Я был уверен, что Окулич сам расскажет мне о Николаеве и Сенцове, надо только его разговорить, и сразу доверительно сообщил, что часть моя стоит в Лиде, мы занимаемся охраной тылов фронта, боремся с бандами и дезертирами. Дело это нелегкое, и очень многое зависит от помощи населения.
Окулич сидел на лавке по ту сторону стола, подобрав под себя босые ноги, и молча слушал, и словом не поддерживая разговор. Я сам налил в стакан молока, сделал глоток и, похвалив, непринужденно продолжал:
– Вы, очевидно, не здешний? Откуда родом?
– Из Быхова, – сказал он; у него был негромкий глуховатый голос.
– Могилёвский… А здесь давненько?
– Третий год.
– И при немцах здесь жили? – Я обвел взглядом хату.
– Тут.
– А не боязно? – улыбнулся я. – На отшибе-то, у леса?
Окулич неопределенно пожал плечами.
На божнице в переднем углу стояли иконы, католические, хотя Окулич был родом из области, где эта религия среди белорусов не распространена. И что я сразу себе отметил – ни одной фотографии на стенах, никаких украшений или картинок.
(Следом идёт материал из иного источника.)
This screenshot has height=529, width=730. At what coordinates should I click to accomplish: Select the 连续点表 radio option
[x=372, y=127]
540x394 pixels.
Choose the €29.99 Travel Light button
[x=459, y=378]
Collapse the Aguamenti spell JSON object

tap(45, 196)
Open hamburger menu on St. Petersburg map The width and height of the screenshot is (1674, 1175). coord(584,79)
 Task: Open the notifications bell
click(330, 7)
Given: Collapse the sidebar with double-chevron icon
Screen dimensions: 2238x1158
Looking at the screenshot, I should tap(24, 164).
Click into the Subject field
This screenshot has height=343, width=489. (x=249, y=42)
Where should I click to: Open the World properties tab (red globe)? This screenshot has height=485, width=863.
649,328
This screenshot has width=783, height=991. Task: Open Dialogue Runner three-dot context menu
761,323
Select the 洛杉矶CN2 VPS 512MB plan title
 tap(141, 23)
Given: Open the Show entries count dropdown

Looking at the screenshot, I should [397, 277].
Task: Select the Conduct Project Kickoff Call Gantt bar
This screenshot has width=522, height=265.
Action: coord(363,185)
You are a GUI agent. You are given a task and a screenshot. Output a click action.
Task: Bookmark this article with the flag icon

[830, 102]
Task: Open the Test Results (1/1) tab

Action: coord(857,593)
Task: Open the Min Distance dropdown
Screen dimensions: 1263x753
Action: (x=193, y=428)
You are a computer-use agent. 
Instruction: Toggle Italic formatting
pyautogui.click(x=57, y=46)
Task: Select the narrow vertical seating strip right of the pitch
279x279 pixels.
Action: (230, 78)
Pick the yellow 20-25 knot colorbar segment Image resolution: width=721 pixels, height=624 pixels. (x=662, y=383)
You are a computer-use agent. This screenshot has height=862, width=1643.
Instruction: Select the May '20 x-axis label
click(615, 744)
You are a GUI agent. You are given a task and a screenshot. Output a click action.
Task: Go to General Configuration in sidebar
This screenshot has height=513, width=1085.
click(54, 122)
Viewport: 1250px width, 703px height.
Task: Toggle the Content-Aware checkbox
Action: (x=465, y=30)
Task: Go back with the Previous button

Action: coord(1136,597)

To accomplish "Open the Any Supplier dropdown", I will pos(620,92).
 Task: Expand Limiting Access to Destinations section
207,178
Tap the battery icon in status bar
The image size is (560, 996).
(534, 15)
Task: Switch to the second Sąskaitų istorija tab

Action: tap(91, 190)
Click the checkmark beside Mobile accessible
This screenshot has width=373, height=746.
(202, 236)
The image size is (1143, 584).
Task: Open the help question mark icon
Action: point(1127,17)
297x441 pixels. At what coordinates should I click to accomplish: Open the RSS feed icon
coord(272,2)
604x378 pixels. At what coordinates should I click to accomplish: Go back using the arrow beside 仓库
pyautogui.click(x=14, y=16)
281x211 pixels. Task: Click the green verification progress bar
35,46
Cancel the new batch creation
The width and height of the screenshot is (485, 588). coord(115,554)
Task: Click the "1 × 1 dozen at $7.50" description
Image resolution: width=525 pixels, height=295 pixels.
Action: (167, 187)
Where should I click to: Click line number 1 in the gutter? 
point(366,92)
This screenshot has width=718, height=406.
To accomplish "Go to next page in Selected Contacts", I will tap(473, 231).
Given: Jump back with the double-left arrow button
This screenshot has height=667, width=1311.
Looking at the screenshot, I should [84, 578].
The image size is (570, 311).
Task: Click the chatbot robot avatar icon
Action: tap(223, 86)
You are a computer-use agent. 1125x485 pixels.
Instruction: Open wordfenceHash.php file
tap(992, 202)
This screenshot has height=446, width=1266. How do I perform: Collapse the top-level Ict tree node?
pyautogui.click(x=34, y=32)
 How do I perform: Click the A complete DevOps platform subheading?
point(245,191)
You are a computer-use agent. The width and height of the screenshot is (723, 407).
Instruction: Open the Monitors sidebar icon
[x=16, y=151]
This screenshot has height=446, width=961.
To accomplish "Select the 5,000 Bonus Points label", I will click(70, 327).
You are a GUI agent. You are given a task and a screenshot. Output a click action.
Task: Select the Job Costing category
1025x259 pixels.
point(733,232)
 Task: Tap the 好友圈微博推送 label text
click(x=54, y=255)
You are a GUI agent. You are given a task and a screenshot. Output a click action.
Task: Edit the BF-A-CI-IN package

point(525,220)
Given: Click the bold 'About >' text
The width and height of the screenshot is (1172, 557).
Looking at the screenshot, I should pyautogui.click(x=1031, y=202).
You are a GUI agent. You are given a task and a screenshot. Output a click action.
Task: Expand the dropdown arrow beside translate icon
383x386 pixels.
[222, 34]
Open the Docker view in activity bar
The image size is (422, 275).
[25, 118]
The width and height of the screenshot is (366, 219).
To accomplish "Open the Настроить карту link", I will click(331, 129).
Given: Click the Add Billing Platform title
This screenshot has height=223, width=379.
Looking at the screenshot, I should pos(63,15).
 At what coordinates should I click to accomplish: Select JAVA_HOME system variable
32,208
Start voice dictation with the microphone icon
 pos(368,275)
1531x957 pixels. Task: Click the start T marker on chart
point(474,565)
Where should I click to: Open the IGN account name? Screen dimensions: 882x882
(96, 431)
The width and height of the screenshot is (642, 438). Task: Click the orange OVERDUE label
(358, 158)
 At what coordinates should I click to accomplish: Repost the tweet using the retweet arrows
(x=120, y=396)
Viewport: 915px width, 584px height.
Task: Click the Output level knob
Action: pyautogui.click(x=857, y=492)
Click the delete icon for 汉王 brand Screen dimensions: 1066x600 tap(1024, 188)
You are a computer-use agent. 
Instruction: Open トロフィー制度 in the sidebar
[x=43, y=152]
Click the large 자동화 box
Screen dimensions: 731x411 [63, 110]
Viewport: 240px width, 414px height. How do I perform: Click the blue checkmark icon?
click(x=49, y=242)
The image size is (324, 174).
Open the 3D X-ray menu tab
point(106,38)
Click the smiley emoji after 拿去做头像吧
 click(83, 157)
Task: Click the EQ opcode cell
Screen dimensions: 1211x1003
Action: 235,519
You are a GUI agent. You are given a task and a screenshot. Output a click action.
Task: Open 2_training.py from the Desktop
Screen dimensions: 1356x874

Я рассказал ему о Могилеве, где после освобождения мне пришлось побывать, о разрушениях в городе и перевел разговор на жизнь здесь, в Лиде и в районе. Он слушал молча, глядел скорбными, как у мученика, глазами, даже на самые простые вопросы отвечал не сразу и односложно, беседа с ним явно не ладилась. Может, он мне не доверял?… Он не прочел, не рассмотрел толком мое удостоверение личности, может, надо ему представиться еще раз?
– А это что – католические? – глядя на иконы, полюбопытствовал я.
– Няхай…
При этом он сделал вялый жест рукой: мол, не все ли равно?
– В Лиде мне сказали, что вы были связаны с партизанами. Надеюсь, что и нам вы поможете… Прочтите, пожалуйста…
Из кармана гимнастерки я достал и, развернув, положил перед ним на стол другое, подробное удостоверение. Он нерешительно взял и принялся читать.
В документе говорилось, что я являюсь офицером войск по охране тылов фронта, и предлагалось всем органам власти и учреждениям, воинским частям и комендатурам, а также отдельным гражданам оказывать мне всяческое содействие в выполнении порученных заданий. На листке удостоверения имелись моя фотография, две четкие гербовые печати и подписи двух генералов: начальника штаба фронта и начальника войск по охране тыла фронта.
Медленно все прочитав, Окулич возвратил документ и удрученно посмотрел на меня.
– Скажите, пожалуйста, – пряча удостоверение, сказал я, – вы здесь на этих днях… сегодня, вчера или позавчера, посторонних кого не видели? Гражданских или военных? Никто к вам не заходил?
– Не, – помедлив, сказал Окулич, к моему немалому удивлению.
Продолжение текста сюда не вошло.